Despite the pain and apparent hopelessness of his situation, Steven knew that he hadn’t yet reached the final stages of hypothermia where he could expect the pain to lessen and the prospect of a long comfortable sleep to beckon with open arms as his metabolism slowed to a halt. Furthermore, the discovery that he was lying in an icy river suggested to him that his failure to detect any feeling in his lower limbs might be due to cold rather than spinal injury, which had been his first terrifying thought. He had to get out of the river.

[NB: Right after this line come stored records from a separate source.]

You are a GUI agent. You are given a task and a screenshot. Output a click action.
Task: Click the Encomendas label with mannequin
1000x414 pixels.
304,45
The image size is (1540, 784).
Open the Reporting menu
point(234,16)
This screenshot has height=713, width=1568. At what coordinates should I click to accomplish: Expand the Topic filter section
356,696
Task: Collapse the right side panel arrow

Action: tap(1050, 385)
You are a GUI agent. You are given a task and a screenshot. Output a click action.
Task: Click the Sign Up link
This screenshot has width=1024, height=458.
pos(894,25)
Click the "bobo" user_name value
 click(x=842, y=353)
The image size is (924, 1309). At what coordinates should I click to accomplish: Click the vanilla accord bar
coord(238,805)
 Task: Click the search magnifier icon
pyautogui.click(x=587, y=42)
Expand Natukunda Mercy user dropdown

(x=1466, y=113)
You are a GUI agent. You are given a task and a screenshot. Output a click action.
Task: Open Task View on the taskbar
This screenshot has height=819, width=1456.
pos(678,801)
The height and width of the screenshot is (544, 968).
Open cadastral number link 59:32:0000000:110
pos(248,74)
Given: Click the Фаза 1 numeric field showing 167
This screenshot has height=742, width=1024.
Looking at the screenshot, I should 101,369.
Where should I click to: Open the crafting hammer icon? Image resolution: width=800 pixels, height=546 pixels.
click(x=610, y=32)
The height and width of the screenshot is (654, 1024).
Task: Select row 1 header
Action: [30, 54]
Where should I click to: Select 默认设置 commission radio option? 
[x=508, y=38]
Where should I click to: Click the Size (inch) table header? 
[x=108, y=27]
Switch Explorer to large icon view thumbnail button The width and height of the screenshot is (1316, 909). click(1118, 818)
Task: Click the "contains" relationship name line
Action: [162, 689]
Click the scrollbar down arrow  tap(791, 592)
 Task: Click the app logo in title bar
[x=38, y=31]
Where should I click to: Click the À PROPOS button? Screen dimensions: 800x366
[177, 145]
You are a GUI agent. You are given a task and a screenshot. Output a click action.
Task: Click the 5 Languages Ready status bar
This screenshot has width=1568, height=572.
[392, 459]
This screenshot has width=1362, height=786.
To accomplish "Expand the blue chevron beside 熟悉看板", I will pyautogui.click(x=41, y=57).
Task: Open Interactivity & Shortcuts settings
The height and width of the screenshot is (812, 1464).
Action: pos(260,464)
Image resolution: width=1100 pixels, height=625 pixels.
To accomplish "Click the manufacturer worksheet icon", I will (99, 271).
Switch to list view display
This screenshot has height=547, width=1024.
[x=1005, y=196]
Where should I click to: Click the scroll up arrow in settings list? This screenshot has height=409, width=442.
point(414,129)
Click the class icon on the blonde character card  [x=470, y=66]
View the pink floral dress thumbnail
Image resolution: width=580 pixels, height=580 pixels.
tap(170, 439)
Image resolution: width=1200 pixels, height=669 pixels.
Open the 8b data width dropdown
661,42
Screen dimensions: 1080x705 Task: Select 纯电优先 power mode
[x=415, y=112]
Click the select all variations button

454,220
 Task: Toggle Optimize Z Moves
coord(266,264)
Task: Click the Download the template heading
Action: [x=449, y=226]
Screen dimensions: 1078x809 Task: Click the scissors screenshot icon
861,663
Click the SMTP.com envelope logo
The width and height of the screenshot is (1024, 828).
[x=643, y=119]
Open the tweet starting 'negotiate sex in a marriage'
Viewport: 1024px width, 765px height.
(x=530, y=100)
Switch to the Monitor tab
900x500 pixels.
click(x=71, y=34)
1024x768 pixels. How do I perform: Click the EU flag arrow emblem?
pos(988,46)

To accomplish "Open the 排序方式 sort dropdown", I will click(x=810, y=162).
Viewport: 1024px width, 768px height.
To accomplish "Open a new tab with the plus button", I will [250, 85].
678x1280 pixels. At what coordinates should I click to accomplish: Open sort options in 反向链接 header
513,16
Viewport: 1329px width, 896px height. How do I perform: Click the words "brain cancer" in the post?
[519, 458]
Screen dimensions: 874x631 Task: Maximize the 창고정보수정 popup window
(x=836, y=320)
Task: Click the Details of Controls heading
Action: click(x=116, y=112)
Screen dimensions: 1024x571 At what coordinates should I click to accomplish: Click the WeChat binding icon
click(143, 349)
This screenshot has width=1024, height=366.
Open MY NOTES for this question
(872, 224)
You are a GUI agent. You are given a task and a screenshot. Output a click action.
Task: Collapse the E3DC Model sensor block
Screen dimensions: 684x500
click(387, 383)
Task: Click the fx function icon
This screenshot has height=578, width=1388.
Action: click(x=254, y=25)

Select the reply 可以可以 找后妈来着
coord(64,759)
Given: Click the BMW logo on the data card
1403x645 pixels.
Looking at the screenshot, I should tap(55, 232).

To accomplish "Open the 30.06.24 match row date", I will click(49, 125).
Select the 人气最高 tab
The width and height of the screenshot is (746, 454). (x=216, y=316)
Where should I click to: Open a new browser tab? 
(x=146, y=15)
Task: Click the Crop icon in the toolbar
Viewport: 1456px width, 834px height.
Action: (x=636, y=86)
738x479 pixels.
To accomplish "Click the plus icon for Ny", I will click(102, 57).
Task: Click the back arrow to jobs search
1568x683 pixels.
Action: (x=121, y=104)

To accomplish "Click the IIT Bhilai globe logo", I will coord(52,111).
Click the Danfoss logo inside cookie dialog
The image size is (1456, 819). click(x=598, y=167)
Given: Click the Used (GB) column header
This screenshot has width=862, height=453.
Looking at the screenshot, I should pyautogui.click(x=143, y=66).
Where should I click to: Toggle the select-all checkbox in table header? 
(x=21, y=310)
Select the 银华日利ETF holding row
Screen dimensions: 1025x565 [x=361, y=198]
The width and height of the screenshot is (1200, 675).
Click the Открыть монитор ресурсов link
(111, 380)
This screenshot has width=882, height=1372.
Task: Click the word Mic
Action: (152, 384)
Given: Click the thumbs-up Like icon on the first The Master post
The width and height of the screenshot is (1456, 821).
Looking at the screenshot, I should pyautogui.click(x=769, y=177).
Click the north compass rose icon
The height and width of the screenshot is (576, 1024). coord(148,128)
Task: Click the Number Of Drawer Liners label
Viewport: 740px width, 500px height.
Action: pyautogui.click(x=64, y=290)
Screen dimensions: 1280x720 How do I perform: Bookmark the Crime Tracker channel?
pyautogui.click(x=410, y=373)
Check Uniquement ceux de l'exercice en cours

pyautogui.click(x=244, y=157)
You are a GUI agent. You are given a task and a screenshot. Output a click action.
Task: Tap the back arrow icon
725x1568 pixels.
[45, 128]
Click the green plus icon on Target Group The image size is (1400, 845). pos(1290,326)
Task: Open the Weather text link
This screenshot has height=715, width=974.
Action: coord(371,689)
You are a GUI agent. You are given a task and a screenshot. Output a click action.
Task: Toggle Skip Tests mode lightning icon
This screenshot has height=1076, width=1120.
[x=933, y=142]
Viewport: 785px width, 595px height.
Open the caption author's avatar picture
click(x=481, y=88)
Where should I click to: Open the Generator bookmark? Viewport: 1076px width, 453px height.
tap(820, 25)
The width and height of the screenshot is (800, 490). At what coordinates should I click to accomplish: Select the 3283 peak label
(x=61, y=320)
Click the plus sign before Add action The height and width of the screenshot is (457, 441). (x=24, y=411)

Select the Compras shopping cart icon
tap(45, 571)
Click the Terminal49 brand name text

He reached out behind his head with his right hand but immediately had to stop when he felt an agonising pain in his chest. He explored the area gingerly and discovered that he had at least two broken ribs and possibly a third. The last thing he needed right now was for a broken rib to puncture his lungs. He rolled his upper body as far as he could to the left and reached out again with his right arm, this time in the other direction. He found a sharp ridge in a boulder and hooked his fingers over it to start dragging himself towards the bank.
The dead weight of his numb, lower body meant that he could only manage a few inches at a time but at least he was moving. In the end, it took him more than ten minutes to get completely out of the water and start work on his unfeeling limbs, left arm first. By the time he had regained feeling in his arms and legs it seemed as if every muscle in his body had gone into involuntary spasm with the cold. He was shivering so much that he had difficulty breathing as he tried to check himself out for any injury that had been masked through numbness.
Amazingly, the damage he’d suffered seemed confined to the broken ribs which must have happened when the tree somewhere up on the side of the gorge had broken his fall. Apart from that he had multiple cuts and bruises, including a lump above his left temple — which could of course, be signalling a skull fracture, he cautioned himself — but nothing else seemed to be broken. His situation was however, desperate; and right now, cold was the thing that was going to kill him.